#### BRIEF:
Copy out the entire listing word for word.

#### MATERIAL SHOWN:
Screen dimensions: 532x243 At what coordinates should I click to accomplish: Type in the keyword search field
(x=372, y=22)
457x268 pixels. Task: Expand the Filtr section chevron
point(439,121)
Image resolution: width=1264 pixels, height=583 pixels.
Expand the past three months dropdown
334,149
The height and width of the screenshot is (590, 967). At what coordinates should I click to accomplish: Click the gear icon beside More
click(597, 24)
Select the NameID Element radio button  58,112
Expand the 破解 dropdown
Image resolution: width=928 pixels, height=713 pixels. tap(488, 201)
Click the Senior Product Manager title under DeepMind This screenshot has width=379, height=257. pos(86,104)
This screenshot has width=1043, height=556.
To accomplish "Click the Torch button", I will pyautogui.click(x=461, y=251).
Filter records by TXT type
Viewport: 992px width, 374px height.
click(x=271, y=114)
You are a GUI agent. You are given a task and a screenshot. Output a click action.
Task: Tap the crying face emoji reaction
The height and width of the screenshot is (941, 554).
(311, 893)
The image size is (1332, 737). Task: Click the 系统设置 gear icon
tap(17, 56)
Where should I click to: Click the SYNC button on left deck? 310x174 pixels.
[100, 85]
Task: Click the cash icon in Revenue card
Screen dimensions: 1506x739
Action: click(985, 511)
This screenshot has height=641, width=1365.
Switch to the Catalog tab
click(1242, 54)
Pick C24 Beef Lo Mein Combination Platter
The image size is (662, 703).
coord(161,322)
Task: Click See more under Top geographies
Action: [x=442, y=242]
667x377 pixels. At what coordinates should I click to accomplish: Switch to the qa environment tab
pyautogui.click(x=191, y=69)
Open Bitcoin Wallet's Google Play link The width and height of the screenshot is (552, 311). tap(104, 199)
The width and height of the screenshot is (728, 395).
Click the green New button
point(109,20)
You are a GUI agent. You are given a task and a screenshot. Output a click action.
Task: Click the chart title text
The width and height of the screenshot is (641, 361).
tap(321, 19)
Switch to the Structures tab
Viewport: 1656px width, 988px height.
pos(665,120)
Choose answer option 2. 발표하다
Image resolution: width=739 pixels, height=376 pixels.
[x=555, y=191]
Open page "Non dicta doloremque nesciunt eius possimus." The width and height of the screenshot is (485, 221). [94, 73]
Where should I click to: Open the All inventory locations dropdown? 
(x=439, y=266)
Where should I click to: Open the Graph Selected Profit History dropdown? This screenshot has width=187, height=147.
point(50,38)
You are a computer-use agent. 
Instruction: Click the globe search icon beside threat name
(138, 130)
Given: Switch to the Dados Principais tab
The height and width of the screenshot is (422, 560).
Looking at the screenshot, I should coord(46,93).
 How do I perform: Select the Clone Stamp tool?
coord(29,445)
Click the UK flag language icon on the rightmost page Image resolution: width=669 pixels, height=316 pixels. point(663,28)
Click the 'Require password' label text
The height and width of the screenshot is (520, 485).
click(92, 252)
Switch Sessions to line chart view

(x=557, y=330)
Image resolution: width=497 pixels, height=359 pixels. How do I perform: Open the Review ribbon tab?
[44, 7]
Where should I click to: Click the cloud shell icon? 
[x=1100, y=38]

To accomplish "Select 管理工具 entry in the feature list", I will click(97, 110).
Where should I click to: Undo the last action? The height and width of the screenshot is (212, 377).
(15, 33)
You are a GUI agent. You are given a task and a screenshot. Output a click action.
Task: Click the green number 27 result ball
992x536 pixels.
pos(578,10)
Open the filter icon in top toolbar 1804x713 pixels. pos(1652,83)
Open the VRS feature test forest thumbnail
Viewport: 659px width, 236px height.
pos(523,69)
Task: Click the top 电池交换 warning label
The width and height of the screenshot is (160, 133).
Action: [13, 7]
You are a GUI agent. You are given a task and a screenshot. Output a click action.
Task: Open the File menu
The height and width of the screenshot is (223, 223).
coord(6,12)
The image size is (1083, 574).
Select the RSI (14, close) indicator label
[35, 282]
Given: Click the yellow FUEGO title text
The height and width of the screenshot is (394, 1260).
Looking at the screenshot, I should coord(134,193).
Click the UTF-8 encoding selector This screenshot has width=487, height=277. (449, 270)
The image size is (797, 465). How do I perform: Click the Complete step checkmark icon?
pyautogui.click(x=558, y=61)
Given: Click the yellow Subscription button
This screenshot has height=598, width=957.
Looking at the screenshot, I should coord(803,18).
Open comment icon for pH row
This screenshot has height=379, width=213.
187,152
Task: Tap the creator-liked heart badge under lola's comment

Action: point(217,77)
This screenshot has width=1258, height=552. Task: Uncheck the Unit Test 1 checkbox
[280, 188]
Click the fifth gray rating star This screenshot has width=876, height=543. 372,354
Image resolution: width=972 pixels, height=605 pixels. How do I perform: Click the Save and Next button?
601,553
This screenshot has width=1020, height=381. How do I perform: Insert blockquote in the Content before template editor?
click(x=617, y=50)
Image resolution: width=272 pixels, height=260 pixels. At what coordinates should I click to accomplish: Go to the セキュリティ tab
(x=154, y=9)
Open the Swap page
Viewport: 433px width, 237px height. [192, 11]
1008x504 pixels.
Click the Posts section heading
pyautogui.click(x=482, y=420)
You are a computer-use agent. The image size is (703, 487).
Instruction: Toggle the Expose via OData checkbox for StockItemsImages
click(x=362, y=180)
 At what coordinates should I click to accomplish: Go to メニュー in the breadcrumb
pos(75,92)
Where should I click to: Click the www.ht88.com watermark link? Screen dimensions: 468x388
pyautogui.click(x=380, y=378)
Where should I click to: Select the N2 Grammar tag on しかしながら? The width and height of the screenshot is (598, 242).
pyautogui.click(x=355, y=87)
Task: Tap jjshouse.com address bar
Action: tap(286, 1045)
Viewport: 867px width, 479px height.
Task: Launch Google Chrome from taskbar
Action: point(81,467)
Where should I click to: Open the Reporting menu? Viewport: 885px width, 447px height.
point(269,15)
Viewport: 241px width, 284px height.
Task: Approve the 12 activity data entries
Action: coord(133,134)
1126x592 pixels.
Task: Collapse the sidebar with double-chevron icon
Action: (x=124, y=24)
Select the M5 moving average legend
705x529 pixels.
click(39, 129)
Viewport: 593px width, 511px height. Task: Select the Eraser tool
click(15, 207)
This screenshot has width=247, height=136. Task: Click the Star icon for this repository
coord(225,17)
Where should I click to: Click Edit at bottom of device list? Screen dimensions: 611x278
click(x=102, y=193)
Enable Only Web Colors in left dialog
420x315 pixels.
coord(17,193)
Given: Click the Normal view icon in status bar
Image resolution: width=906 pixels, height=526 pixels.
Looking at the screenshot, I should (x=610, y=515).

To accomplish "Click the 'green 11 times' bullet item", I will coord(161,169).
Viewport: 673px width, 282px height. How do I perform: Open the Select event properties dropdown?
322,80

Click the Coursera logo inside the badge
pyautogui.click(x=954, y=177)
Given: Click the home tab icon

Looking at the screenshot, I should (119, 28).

#### RESPONSE:
Screen dimensions: 532x243 At what coordinates should I click to accomplish: Type in the keyword search field
(x=372, y=22)
457x268 pixels. Task: Expand the Filtr section chevron
point(439,121)
Image resolution: width=1264 pixels, height=583 pixels.
Expand the past three months dropdown
334,149
The height and width of the screenshot is (590, 967). At what coordinates should I click to accomplish: Click the gear icon beside More
click(597, 24)
Select the NameID Element radio button  58,112
Expand the 破解 dropdown
Image resolution: width=928 pixels, height=713 pixels. tap(488, 201)
Click the Senior Product Manager title under DeepMind This screenshot has width=379, height=257. pos(86,104)
This screenshot has width=1043, height=556.
To accomplish "Click the Torch button", I will pyautogui.click(x=461, y=251).
Filter records by TXT type
Viewport: 992px width, 374px height.
click(x=271, y=114)
You are a GUI agent. You are given a task and a screenshot. Output a click action.
Task: Tap the crying face emoji reaction
The height and width of the screenshot is (941, 554).
(311, 893)
The image size is (1332, 737). Task: Click the 系统设置 gear icon
tap(17, 56)
Where should I click to: Click the SYNC button on left deck? 310x174 pixels.
[100, 85]
Task: Click the cash icon in Revenue card
Screen dimensions: 1506x739
Action: click(985, 511)
This screenshot has height=641, width=1365.
Switch to the Catalog tab
click(1242, 54)
Pick C24 Beef Lo Mein Combination Platter
The image size is (662, 703).
coord(161,322)
Task: Click See more under Top geographies
Action: [x=442, y=242]
667x377 pixels. At what coordinates should I click to accomplish: Switch to the qa environment tab
pyautogui.click(x=191, y=69)
Open Bitcoin Wallet's Google Play link The width and height of the screenshot is (552, 311). tap(104, 199)
The width and height of the screenshot is (728, 395).
Click the green New button
point(109,20)
You are a GUI agent. You are given a task and a screenshot. Output a click action.
Task: Click the chart title text
The width and height of the screenshot is (641, 361).
tap(321, 19)
Switch to the Structures tab
Viewport: 1656px width, 988px height.
pos(665,120)
Choose answer option 2. 발표하다
Image resolution: width=739 pixels, height=376 pixels.
[x=555, y=191]
Open page "Non dicta doloremque nesciunt eius possimus." The width and height of the screenshot is (485, 221). [94, 73]
Where should I click to: Open the All inventory locations dropdown? 
(x=439, y=266)
Where should I click to: Open the Graph Selected Profit History dropdown? This screenshot has width=187, height=147.
point(50,38)
You are a computer-use agent. 
Instruction: Click the globe search icon beside threat name
(138, 130)
Given: Switch to the Dados Principais tab
The height and width of the screenshot is (422, 560).
Looking at the screenshot, I should coord(46,93).
 How do I perform: Select the Clone Stamp tool?
coord(29,445)
Click the UK flag language icon on the rightmost page Image resolution: width=669 pixels, height=316 pixels. point(663,28)
Click the 'Require password' label text
The height and width of the screenshot is (520, 485).
click(92, 252)
Switch Sessions to line chart view

(x=557, y=330)
Image resolution: width=497 pixels, height=359 pixels. How do I perform: Open the Review ribbon tab?
[44, 7]
Where should I click to: Click the cloud shell icon? 
[x=1100, y=38]

To accomplish "Select 管理工具 entry in the feature list", I will click(97, 110).
Where should I click to: Undo the last action? The height and width of the screenshot is (212, 377).
(15, 33)
You are a GUI agent. You are given a task and a screenshot. Output a click action.
Task: Click the green number 27 result ball
992x536 pixels.
pos(578,10)
Open the filter icon in top toolbar 1804x713 pixels. pos(1652,83)
Open the VRS feature test forest thumbnail
Viewport: 659px width, 236px height.
pos(523,69)
Task: Click the top 电池交换 warning label
The width and height of the screenshot is (160, 133).
Action: [13, 7]
You are a GUI agent. You are given a task and a screenshot. Output a click action.
Task: Open the File menu
The height and width of the screenshot is (223, 223).
coord(6,12)
The image size is (1083, 574).
Select the RSI (14, close) indicator label
[35, 282]
Given: Click the yellow FUEGO title text
The height and width of the screenshot is (394, 1260).
Looking at the screenshot, I should coord(134,193).
Click the UTF-8 encoding selector This screenshot has width=487, height=277. (449, 270)
The image size is (797, 465). How do I perform: Click the Complete step checkmark icon?
pyautogui.click(x=558, y=61)
Given: Click the yellow Subscription button
This screenshot has height=598, width=957.
Looking at the screenshot, I should coord(803,18).
Open comment icon for pH row
This screenshot has height=379, width=213.
187,152
Task: Tap the creator-liked heart badge under lola's comment

Action: point(217,77)
This screenshot has width=1258, height=552. Task: Uncheck the Unit Test 1 checkbox
[280, 188]
Click the fifth gray rating star This screenshot has width=876, height=543. 372,354
Image resolution: width=972 pixels, height=605 pixels. How do I perform: Click the Save and Next button?
601,553
This screenshot has width=1020, height=381. How do I perform: Insert blockquote in the Content before template editor?
click(x=617, y=50)
Image resolution: width=272 pixels, height=260 pixels. At what coordinates should I click to accomplish: Go to the セキュリティ tab
(x=154, y=9)
Open the Swap page
Viewport: 433px width, 237px height. [192, 11]
1008x504 pixels.
Click the Posts section heading
pyautogui.click(x=482, y=420)
You are a computer-use agent. The image size is (703, 487).
Instruction: Toggle the Expose via OData checkbox for StockItemsImages
click(x=362, y=180)
 At what coordinates should I click to accomplish: Go to メニュー in the breadcrumb
pos(75,92)
Where should I click to: Click the www.ht88.com watermark link? Screen dimensions: 468x388
pyautogui.click(x=380, y=378)
Where should I click to: Select the N2 Grammar tag on しかしながら? The width and height of the screenshot is (598, 242).
pyautogui.click(x=355, y=87)
Task: Tap jjshouse.com address bar
Action: tap(286, 1045)
Viewport: 867px width, 479px height.
Task: Launch Google Chrome from taskbar
Action: point(81,467)
Where should I click to: Open the Reporting menu? Viewport: 885px width, 447px height.
point(269,15)
Viewport: 241px width, 284px height.
Task: Approve the 12 activity data entries
Action: coord(133,134)
1126x592 pixels.
Task: Collapse the sidebar with double-chevron icon
Action: (x=124, y=24)
Select the M5 moving average legend
705x529 pixels.
click(39, 129)
Viewport: 593px width, 511px height. Task: Select the Eraser tool
click(15, 207)
This screenshot has width=247, height=136. Task: Click the Star icon for this repository
coord(225,17)
Where should I click to: Click Edit at bottom of device list? Screen dimensions: 611x278
click(x=102, y=193)
Enable Only Web Colors in left dialog
420x315 pixels.
coord(17,193)
Given: Click the Normal view icon in status bar
Image resolution: width=906 pixels, height=526 pixels.
Looking at the screenshot, I should (x=610, y=515).

To accomplish "Click the 'green 11 times' bullet item", I will coord(161,169).
Viewport: 673px width, 282px height. How do I perform: Open the Select event properties dropdown?
322,80

Click the Coursera logo inside the badge
pyautogui.click(x=954, y=177)
Given: Click the home tab icon

Looking at the screenshot, I should (119, 28).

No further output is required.